=== Begin Enclosure ===

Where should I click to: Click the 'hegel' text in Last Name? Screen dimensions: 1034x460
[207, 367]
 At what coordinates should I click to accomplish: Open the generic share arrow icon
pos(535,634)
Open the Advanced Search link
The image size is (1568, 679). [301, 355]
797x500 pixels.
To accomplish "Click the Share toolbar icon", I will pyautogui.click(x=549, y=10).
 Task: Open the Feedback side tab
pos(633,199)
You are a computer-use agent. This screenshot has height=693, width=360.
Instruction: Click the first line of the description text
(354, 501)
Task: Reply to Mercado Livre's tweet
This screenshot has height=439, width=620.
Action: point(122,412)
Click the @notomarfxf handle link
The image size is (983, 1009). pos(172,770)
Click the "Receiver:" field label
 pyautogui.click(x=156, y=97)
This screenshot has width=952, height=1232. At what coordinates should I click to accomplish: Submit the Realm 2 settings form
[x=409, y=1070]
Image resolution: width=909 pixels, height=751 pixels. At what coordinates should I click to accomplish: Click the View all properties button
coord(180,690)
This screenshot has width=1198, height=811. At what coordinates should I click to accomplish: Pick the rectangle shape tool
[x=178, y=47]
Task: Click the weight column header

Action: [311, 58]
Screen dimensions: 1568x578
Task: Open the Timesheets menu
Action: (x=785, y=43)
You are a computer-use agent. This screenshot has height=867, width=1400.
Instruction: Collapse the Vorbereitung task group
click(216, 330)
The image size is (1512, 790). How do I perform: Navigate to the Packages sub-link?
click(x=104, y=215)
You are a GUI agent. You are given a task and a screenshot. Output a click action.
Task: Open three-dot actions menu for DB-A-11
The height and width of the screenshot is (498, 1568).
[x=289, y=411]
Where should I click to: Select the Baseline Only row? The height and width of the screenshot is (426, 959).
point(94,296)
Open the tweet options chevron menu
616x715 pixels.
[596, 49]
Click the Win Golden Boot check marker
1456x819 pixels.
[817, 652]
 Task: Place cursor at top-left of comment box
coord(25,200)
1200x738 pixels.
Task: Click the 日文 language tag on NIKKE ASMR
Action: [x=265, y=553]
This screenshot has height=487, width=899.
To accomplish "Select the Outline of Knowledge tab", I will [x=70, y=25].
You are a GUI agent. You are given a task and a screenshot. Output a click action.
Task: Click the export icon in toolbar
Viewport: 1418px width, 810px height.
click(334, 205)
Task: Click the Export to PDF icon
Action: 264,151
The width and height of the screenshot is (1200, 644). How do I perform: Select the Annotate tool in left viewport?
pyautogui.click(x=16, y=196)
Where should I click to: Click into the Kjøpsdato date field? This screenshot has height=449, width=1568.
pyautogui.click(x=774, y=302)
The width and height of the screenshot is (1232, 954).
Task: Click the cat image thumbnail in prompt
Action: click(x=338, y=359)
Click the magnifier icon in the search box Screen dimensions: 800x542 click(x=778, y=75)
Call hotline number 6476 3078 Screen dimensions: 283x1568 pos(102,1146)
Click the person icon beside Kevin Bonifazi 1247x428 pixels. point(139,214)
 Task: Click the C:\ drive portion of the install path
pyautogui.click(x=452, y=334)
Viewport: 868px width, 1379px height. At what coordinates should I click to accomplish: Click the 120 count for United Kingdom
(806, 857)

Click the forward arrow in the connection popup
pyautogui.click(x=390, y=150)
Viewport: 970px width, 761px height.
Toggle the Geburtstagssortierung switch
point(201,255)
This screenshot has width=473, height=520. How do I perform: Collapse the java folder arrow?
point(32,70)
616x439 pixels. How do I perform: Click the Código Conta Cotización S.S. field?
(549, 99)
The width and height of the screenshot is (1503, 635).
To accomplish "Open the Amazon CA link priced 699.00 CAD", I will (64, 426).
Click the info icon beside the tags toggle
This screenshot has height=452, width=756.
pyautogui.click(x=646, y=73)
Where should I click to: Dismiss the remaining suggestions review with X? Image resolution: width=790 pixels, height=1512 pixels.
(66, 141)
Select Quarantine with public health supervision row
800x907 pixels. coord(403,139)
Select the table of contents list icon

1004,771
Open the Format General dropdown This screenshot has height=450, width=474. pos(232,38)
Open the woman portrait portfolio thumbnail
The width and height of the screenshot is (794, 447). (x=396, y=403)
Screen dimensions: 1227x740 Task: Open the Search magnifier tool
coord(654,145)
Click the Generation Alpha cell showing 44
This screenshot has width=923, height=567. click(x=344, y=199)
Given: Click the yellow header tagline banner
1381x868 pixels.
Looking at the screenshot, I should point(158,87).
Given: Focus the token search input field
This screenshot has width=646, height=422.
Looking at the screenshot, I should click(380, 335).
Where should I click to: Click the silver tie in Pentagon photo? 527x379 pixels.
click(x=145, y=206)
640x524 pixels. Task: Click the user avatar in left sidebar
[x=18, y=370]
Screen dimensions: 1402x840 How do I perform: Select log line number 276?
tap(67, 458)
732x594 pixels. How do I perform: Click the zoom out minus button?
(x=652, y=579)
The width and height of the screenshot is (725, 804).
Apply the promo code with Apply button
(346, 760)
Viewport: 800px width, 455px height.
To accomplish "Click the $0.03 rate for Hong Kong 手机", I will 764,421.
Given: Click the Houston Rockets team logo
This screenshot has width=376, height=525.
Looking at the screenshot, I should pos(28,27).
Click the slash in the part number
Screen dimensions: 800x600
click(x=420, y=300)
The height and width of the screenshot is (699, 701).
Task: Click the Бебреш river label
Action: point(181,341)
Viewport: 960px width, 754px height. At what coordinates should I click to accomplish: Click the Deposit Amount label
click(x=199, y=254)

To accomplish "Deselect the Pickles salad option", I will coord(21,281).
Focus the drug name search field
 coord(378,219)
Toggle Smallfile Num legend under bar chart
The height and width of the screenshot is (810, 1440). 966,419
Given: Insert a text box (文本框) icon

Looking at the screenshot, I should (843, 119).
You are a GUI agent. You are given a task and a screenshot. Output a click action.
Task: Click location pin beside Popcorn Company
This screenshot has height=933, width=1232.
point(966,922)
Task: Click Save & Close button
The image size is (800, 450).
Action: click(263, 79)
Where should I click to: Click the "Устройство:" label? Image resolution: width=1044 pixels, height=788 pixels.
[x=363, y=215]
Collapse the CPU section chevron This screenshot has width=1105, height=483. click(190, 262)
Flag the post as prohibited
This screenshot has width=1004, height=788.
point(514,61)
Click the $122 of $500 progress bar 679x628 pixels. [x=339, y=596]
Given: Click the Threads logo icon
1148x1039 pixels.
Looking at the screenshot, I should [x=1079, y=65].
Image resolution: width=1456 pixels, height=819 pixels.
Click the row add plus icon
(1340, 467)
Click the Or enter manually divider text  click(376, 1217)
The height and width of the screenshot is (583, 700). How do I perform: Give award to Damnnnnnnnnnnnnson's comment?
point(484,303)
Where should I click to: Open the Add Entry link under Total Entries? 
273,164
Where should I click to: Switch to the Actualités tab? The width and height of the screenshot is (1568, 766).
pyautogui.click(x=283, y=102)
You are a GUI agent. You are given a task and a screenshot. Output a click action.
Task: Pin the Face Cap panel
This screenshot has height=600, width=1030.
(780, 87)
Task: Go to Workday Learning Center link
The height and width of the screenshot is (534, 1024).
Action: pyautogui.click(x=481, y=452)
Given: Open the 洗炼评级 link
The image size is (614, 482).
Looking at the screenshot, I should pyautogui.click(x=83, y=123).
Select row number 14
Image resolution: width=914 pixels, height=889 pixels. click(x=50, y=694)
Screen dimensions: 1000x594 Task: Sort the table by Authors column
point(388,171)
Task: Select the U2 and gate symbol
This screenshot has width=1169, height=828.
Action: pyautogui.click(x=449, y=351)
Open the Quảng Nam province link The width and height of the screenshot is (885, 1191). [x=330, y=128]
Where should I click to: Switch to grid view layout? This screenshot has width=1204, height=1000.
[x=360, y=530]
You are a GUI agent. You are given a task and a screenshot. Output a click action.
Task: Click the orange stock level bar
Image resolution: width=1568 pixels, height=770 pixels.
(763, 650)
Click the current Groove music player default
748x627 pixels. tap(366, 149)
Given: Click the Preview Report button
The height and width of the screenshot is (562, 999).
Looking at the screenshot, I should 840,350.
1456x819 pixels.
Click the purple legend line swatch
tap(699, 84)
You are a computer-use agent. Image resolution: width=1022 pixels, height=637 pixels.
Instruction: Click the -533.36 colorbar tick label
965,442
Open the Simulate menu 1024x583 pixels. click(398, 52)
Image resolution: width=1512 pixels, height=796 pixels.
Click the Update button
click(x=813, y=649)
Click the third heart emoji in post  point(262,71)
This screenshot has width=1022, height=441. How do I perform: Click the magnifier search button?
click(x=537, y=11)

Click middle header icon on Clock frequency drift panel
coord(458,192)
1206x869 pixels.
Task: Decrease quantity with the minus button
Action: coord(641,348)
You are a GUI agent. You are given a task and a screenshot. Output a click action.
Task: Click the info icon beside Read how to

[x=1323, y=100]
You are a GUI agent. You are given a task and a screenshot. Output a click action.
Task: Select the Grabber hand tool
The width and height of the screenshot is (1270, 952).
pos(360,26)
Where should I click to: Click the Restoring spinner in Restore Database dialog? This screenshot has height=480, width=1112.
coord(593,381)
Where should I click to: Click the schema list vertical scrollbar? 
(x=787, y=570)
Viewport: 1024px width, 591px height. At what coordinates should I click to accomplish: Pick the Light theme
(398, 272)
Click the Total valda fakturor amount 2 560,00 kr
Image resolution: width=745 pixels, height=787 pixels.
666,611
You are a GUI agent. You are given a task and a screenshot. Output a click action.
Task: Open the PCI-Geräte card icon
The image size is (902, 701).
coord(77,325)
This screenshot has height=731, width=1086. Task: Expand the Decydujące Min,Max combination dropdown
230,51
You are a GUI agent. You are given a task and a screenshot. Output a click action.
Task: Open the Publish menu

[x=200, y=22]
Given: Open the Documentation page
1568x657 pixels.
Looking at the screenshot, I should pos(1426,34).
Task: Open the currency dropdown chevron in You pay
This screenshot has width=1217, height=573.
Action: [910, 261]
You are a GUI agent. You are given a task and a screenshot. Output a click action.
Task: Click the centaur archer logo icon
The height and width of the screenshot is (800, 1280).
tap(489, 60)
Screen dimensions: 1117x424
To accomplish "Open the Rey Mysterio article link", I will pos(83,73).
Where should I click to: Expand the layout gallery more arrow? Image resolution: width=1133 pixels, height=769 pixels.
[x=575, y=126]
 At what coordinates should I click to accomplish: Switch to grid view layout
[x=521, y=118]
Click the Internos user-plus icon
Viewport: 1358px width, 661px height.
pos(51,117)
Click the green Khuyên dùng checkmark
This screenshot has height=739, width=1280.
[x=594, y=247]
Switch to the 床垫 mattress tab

=== End Enclosure ===

Quote the listing above, but only from the line that shows "The height and width of the screenshot is (562, 999)." through the line that shows "You are a computer-use agent. Image".

The height and width of the screenshot is (562, 999).
Looking at the screenshot, I should 840,350.
1456x819 pixels.
Click the purple legend line swatch
tap(699, 84)
You are a computer-use agent. Image resolution: width=1022 pixels, height=637 pixels.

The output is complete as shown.